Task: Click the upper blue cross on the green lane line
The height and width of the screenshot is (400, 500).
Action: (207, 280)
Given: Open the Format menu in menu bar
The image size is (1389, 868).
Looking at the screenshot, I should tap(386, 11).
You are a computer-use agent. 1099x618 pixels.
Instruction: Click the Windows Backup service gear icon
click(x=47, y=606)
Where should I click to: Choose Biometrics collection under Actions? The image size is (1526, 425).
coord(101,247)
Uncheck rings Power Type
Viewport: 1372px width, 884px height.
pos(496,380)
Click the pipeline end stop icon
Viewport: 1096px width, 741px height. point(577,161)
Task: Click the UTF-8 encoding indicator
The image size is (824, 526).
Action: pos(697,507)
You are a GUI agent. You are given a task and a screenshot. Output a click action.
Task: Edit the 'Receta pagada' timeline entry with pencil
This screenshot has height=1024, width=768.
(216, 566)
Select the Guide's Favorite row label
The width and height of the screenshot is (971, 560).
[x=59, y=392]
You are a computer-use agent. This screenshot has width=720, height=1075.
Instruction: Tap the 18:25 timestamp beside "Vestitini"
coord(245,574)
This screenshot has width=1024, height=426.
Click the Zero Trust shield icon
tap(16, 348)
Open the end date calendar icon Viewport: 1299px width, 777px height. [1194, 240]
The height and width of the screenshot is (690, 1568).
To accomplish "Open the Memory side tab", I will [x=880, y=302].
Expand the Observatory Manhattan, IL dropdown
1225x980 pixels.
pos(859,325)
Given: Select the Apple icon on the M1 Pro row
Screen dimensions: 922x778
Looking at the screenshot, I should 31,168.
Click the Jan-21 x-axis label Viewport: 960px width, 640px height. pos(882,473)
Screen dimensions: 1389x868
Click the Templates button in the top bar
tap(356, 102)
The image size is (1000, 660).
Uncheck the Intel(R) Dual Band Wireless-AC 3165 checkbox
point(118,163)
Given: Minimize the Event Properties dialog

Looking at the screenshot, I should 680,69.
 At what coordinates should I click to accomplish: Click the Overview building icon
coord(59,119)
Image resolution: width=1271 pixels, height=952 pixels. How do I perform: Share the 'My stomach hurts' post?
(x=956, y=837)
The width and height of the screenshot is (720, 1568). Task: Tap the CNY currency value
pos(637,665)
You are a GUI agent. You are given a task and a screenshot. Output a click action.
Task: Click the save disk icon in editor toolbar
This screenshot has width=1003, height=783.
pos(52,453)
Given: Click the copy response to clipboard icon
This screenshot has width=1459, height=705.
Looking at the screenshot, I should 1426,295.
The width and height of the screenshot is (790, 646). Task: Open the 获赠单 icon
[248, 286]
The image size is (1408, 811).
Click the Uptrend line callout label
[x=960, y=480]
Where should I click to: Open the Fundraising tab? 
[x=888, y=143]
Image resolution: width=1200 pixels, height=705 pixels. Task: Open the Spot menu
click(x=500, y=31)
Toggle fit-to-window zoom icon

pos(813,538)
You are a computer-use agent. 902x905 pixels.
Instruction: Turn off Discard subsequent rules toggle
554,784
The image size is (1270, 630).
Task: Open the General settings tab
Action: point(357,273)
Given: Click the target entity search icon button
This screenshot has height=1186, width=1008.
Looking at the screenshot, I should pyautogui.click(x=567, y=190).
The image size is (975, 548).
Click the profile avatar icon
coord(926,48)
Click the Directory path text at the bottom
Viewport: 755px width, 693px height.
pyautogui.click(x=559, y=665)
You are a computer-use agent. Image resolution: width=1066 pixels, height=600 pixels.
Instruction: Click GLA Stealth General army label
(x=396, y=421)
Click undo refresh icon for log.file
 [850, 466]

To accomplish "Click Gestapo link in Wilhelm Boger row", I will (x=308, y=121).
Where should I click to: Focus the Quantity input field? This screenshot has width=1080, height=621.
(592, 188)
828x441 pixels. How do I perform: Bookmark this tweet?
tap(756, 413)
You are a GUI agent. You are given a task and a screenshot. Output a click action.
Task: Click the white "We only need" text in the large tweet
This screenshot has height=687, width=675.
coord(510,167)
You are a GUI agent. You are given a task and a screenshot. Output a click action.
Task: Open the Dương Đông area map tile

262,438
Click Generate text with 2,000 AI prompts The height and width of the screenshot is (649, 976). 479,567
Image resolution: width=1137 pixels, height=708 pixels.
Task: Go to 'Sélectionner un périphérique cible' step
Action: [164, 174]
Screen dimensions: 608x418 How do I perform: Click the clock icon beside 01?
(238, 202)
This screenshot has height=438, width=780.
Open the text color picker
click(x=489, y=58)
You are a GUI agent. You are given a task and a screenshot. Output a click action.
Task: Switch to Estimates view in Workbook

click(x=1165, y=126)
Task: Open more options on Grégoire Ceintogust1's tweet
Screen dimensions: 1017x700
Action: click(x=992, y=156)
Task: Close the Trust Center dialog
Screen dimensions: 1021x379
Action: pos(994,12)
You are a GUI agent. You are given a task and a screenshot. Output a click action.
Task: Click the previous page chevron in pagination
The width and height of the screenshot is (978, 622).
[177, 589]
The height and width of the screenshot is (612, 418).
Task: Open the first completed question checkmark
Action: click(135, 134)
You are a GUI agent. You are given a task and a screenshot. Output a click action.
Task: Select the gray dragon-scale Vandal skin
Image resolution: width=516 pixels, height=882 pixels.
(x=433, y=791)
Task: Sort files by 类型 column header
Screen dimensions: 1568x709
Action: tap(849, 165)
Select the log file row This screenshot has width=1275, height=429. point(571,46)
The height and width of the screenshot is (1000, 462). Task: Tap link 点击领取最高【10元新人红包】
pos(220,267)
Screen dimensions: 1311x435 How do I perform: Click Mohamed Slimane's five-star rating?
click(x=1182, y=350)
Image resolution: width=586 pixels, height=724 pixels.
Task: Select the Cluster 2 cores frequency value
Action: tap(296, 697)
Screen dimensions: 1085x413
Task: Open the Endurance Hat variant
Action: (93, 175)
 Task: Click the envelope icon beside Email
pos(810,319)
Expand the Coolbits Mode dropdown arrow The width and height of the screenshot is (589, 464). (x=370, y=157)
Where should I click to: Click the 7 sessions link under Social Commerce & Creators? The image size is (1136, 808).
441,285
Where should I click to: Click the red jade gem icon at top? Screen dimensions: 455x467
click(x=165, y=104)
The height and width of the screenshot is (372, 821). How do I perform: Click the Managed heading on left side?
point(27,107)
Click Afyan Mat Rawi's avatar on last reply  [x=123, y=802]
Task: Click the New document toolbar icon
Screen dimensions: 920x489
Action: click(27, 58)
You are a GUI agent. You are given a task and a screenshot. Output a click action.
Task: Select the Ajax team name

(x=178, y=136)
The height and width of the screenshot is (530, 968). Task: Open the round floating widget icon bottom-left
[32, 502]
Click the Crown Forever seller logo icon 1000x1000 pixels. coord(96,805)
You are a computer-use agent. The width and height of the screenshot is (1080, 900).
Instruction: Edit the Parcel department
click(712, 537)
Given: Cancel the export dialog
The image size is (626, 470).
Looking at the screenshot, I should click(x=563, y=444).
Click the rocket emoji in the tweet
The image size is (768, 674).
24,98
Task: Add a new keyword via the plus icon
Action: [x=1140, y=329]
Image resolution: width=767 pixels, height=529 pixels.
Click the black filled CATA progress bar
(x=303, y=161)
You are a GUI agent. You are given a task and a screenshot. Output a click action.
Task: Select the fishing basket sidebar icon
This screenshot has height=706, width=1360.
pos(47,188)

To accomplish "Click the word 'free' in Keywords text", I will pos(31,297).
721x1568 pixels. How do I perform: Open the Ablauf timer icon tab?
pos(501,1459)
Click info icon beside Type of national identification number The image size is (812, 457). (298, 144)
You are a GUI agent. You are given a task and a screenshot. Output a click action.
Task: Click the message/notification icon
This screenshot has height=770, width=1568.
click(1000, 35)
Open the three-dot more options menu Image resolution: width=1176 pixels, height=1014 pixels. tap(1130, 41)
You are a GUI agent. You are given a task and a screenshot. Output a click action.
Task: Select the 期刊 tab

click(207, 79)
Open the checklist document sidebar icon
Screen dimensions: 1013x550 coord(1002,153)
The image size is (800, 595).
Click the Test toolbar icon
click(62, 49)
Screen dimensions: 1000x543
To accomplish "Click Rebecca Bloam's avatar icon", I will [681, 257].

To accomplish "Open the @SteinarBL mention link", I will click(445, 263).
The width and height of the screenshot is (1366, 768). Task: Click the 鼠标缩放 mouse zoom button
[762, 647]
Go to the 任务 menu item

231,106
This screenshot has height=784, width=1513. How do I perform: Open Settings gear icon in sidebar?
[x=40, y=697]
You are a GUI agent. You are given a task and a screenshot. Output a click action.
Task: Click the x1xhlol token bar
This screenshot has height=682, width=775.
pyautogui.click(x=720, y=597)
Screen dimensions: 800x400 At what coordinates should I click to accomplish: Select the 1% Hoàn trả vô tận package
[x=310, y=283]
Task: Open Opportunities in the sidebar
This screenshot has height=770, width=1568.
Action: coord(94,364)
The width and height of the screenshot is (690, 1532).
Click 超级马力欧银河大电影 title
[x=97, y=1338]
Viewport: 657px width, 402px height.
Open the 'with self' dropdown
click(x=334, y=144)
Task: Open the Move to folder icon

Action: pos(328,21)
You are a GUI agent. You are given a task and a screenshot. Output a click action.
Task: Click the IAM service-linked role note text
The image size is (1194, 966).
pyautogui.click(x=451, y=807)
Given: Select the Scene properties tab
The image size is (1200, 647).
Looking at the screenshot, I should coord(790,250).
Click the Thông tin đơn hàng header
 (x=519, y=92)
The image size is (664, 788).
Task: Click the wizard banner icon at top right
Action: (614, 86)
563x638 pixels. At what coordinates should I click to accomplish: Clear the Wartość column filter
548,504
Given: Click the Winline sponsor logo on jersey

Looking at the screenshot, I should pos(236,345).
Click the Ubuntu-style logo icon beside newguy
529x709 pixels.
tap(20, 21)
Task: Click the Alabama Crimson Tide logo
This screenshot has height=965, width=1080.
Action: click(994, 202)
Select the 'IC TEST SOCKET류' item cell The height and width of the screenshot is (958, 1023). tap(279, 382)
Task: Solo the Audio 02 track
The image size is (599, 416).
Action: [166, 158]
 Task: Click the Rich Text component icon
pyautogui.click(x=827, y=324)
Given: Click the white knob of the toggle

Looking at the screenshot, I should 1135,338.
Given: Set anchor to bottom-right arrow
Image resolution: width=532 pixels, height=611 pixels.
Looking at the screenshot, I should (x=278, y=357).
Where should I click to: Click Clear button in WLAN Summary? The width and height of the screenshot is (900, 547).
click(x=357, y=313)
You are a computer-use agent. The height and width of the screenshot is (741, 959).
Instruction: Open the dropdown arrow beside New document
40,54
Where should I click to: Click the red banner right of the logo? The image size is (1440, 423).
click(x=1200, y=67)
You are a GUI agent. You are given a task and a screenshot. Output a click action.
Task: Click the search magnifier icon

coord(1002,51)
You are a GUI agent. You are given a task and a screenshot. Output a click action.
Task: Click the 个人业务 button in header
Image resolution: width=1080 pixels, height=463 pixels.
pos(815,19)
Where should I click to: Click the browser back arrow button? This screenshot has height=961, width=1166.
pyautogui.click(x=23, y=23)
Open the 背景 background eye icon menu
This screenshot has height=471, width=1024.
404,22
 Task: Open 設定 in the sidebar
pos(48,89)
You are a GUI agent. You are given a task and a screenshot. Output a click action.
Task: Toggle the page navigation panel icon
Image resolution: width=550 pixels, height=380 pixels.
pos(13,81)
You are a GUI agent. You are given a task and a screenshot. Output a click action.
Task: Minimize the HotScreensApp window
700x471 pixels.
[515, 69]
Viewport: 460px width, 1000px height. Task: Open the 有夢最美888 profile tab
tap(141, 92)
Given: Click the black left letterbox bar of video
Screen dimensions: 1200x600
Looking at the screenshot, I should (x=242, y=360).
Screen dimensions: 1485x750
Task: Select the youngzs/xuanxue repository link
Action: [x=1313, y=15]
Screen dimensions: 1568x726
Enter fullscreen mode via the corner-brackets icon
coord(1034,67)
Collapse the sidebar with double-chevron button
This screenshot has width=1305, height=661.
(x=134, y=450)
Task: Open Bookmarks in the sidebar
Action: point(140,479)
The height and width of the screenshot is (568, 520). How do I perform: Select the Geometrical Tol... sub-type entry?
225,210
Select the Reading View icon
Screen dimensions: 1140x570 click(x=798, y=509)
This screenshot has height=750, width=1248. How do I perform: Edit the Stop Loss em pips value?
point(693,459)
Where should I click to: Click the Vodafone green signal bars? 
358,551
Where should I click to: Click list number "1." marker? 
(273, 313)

--- Task instructions ---
Produce a word-for-word copy of everything above from the line holding "You are a computer-use agent. 902x905 pixels." down to the line holding "Task: Click the white", with both of those lines kept.

--- Expected answer ---
You are a computer-use agent. 902x905 pixels.
Instruction: Turn off Discard subsequent rules toggle
554,784
The image size is (1270, 630).
Task: Open the General settings tab
Action: point(357,273)
Given: Click the target entity search icon button
This screenshot has height=1186, width=1008.
Looking at the screenshot, I should pyautogui.click(x=567, y=190).
The image size is (975, 548).
Click the profile avatar icon
coord(926,48)
Click the Directory path text at the bottom
Viewport: 755px width, 693px height.
pyautogui.click(x=559, y=665)
You are a computer-use agent. Image resolution: width=1066 pixels, height=600 pixels.
Instruction: Click GLA Stealth General army label
(x=396, y=421)
Click undo refresh icon for log.file
 [850, 466]

To accomplish "Click Gestapo link in Wilhelm Boger row", I will (x=308, y=121).
Where should I click to: Focus the Quantity input field? This screenshot has width=1080, height=621.
(592, 188)
828x441 pixels. How do I perform: Bookmark this tweet?
tap(756, 413)
You are a GUI agent. You are given a task and a screenshot. Output a click action.
Task: Click the white "We only need" text in the large tweet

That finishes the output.